The primary growth drivers for Rockwell are rooted in the global push for industrial efficiency and intelligence, often called Industry 4.0. Key revenue opportunities include the build-out of electric vehicle (EV) and battery manufacturing facilities, expansion in the life sciences and semiconductor industries, and the general trend of reshoring manufacturing back to North America. A critical component of this growth is Rockwell's strategic pivot towards software and recurring revenue. Through its FactoryTalk software suite and acquisitions like Plex and Fiix, the company is building a higher-margin, subscription-based business model to complement its core hardware sales and reduce earnings volatility.
Compared to its peers, Rockwell is a highly focused pure-play leader but lacks the scale and diversification of its main competitors. Siemens boasts a superior and more extensive industrial software portfolio, while Schneider Electric leads at the convergence of energy management and automation, a key theme for sustainability. Emerson has a stronger foothold in process automation, and ABB is a global leader in robotics. This positioning creates both opportunities and risks. Rockwell's integrated platform is a major strength in its core discrete and hybrid automation markets. However, the risk is that larger competitors can outspend Rockwell on R&D and offer more comprehensive, one-stop solutions to large multinational clients, potentially limiting Rockwell's market share gains, especially outside of North America.

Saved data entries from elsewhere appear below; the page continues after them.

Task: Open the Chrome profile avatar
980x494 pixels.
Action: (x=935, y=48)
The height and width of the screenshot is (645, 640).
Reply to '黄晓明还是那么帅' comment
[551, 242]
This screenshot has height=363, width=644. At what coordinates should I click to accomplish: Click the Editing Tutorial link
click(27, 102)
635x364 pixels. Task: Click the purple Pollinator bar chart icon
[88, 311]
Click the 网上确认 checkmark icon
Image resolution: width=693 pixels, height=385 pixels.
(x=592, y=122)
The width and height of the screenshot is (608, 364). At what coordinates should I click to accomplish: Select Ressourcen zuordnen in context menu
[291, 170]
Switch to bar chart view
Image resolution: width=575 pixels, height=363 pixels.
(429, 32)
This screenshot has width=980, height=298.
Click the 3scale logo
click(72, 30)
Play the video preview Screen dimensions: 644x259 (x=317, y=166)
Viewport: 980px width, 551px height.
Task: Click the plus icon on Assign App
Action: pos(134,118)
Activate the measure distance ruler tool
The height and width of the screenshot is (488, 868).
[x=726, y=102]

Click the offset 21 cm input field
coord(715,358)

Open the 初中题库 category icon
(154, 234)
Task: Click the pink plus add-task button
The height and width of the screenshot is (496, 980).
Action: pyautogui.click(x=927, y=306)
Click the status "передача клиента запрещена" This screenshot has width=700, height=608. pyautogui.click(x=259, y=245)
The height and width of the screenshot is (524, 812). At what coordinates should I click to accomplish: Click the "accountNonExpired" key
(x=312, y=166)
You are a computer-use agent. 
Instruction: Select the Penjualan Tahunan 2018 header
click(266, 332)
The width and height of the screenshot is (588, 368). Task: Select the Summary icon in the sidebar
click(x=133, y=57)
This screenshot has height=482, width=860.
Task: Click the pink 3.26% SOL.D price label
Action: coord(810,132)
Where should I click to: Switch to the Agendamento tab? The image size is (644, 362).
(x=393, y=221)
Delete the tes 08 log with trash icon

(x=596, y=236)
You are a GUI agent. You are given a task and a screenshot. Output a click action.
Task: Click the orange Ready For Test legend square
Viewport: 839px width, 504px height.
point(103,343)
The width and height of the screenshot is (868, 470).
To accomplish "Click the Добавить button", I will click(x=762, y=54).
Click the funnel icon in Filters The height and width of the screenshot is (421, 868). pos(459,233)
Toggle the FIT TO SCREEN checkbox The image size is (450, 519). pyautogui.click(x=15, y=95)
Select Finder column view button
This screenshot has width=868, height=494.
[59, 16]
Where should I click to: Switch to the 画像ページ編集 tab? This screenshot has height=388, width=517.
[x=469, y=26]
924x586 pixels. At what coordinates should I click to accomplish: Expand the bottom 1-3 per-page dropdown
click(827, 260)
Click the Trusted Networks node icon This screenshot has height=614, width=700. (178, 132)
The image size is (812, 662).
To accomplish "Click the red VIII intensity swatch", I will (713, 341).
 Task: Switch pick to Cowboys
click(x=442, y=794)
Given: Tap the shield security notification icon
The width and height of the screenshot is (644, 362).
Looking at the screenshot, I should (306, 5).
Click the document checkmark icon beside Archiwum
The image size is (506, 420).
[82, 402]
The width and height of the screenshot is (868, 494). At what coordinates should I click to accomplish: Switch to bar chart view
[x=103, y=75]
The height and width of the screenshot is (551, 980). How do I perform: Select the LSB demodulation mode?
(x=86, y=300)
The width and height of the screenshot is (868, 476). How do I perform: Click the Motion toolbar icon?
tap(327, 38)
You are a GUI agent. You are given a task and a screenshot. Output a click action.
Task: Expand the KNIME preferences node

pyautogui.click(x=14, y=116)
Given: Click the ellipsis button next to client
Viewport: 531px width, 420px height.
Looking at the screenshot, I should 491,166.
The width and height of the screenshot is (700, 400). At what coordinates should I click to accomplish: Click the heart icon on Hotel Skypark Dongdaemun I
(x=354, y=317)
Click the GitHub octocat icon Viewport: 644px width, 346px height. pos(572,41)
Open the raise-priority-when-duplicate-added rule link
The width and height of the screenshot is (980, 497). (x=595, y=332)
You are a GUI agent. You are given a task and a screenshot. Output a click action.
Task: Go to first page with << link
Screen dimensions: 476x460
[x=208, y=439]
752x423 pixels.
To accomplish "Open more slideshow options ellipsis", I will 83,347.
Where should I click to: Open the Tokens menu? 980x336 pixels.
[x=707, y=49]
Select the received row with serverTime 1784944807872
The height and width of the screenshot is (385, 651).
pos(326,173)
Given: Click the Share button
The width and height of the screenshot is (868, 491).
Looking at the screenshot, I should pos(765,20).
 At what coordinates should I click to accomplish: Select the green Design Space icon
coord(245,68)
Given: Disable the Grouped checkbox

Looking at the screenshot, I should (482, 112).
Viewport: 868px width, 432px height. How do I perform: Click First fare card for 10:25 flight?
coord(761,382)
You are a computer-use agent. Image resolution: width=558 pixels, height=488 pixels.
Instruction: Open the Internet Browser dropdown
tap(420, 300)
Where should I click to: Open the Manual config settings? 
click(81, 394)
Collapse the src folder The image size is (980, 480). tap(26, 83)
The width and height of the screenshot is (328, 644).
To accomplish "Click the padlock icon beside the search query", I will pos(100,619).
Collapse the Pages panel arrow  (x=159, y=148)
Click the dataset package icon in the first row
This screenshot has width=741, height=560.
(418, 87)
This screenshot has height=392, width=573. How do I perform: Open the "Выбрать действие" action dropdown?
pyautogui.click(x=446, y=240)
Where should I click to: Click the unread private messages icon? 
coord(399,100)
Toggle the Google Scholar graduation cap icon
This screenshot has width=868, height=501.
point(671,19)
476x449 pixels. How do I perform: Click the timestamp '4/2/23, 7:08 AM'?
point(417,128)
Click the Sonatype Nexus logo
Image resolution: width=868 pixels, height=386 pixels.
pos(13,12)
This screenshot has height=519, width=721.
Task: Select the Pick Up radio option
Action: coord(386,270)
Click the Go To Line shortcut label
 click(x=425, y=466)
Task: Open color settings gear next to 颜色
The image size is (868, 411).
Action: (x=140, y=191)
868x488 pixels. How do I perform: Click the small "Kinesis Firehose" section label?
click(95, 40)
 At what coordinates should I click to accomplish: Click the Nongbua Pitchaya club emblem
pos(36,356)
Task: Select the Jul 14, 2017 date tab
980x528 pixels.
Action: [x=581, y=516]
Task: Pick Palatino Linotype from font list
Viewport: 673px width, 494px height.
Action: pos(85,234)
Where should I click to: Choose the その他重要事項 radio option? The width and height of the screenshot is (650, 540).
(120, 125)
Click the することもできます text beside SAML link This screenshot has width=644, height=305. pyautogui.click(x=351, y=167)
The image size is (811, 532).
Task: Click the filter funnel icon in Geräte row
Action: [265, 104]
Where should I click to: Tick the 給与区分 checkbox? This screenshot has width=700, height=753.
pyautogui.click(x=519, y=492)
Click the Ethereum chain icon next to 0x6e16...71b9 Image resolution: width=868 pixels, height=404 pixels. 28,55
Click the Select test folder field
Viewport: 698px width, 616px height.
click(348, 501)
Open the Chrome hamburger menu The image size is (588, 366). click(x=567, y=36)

Looking at near-term scenarios, the outlook for the next one to three years is heavily dependent on the global manufacturing economy. In a normal scenario, expect Revenue growth next 12 months: +3% to +5% (consensus) and EPS CAGR FY2026–FY2028: +7% (consensus), driven by solid demand in EV and life sciences. The most sensitive variable is organic sales growth; a 200 basis point slowdown in industrial production could erase revenue growth and cut EPS growth to the low single digits. Key assumptions for this outlook include: 1) global manufacturing PMIs remain stable, 2) no deep recession occurs, and 3) Rockwell successfully grows its software Annual Recurring Revenue (ARR) by ~10% annually. In a bear case (recession), 1-year revenue could fall ~5%. In a bull case (strong capex cycle), 1-year revenue could grow ~8%, with EPS growing ~12%.
Over the long term (5 to 10 years), Rockwell's success hinges on its software transition and ability to defend its market share. An independent model suggests a Revenue CAGR of +5% from FY2026–FY2030 and an EPS CAGR of +7% from FY2026–FY2035. Long-term drivers include the continued adoption of automation to combat labor shortages and the expansion of the industrial internet of things (IIoT). The key long-duration sensitivity is the adoption rate of its subscription software platforms. If Rockwell can accelerate ARR growth to 15% annually instead of 10%, it could add 100-150 basis points to its long-term revenue CAGR. Key assumptions include: 1) automation remains a secular growth trend, and 2) Rockwell maintains its technological leadership in its core controller market. A bear case sees market share erosion to Siemens, with long-term growth falling to 2-3%. A bull case sees Rockwell becoming a true software leader, pushing long-term EPS growth toward 10-11%. Overall, long-term growth prospects are moderate but steady.